Archive for January, 2006

18 Ianuarii 2006

Six months

Would you believe I’ve been at MPOW six months? A whole half-year? Yes, well, I’m not entirely sure I do.

How have I done so far? Well, let’s see:

  • Learning my job’s technical component: A−. I can sling the Java pretty good now, and ascent up the learning curve continues. I can do darn near anything with psql if you give me long enough to suss it out. I’m not happy with what I still don’t know about OSX Server, Apache, and Tomcat, nor am I completely confident in my command of DSpace back-end architecture and administration.
  • Initial redesign of the DSpace UI: A. I did a solid job with this, within my limitations. It’s been heavily beaten on since, and is holding up fine.
  • Outreach: B− for effort, D+ for results. I hope I put the idea in a few brains, and I think the upcoming six months will be more productive than the last six now that I’ve tried and discarded a bunch of things that don’t work… but still. I could and should have done more and better.

━━━━━━━━

| Task a |
Copy the records exactly, from the line with "Task: Close the Personal Loan details sheet" to the line with "pos(457,143)".

A run of records
━━━━━━━━

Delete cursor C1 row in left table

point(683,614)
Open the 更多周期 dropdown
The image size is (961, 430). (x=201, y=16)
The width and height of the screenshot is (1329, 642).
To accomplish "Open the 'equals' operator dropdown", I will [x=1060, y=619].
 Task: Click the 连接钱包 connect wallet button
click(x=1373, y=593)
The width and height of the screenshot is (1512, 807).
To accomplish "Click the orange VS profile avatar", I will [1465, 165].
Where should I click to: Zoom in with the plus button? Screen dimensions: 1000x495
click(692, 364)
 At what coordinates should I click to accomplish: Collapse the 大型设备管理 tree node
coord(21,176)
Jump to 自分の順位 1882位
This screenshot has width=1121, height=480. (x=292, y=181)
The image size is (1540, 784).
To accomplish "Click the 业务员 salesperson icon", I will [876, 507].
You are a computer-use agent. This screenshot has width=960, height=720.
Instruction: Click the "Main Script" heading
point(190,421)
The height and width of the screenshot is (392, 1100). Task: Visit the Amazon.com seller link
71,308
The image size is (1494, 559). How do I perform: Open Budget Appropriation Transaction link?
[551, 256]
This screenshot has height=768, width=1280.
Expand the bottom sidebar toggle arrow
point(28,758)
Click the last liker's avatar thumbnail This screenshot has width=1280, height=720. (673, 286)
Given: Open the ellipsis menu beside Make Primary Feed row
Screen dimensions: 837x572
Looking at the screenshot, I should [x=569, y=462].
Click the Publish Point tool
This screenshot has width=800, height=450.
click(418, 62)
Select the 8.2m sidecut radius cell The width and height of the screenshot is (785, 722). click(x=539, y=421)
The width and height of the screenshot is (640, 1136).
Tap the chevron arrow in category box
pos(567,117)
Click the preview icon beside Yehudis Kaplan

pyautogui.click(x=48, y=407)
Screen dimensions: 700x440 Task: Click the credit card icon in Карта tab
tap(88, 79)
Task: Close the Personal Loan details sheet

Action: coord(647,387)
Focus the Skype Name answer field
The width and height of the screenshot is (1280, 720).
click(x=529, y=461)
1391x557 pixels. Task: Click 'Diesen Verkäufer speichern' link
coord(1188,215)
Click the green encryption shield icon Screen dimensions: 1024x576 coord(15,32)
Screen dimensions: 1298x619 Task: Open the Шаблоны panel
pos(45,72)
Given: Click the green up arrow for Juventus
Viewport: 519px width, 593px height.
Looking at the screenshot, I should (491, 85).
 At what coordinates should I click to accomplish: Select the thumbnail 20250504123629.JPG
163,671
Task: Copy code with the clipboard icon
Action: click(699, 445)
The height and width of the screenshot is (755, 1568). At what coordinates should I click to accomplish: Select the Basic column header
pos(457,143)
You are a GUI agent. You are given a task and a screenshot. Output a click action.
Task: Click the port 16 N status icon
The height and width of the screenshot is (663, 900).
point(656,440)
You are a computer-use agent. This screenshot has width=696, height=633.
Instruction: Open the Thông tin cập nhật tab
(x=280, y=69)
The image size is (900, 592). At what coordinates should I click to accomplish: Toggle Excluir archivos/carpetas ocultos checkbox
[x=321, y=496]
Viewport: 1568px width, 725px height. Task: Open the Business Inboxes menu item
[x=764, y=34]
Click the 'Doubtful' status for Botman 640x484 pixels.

━━━━━━━━

| Task b |
Repeat the passage of the six-month self-review from "How have I done" to "holding up fine." word for word.

| Solution a |
Task: Close the Personal Loan details sheet

Action: coord(647,387)
Focus the Skype Name answer field
The width and height of the screenshot is (1280, 720).
click(x=529, y=461)
1391x557 pixels. Task: Click 'Diesen Verkäufer speichern' link
coord(1188,215)
Click the green encryption shield icon Screen dimensions: 1024x576 coord(15,32)
Screen dimensions: 1298x619 Task: Open the Шаблоны panel
pos(45,72)
Given: Click the green up arrow for Juventus
Viewport: 519px width, 593px height.
Looking at the screenshot, I should (491, 85).
 At what coordinates should I click to accomplish: Select the thumbnail 20250504123629.JPG
163,671
Task: Copy code with the clipboard icon
Action: click(699, 445)
The height and width of the screenshot is (755, 1568). At what coordinates should I click to accomplish: Select the Basic column header
pos(457,143)

| Solution b |
How have I done so far? Well, let’s see:

  • Learning my job’s technical component: A−. I can sling the Java pretty good now, and ascent up the learning curve continues. I can do darn near anything with psql if you give me long enough to suss it out. I’m not happy with what I still don’t know about OSX Server, Apache, and Tomcat, nor am I completely confident in my command of DSpace back-end architecture and administration.
  • Initial redesign of the DSpace UI: A. I did a solid job with this, within my limitations. It’s been heavily beaten on since, and is holding up fine.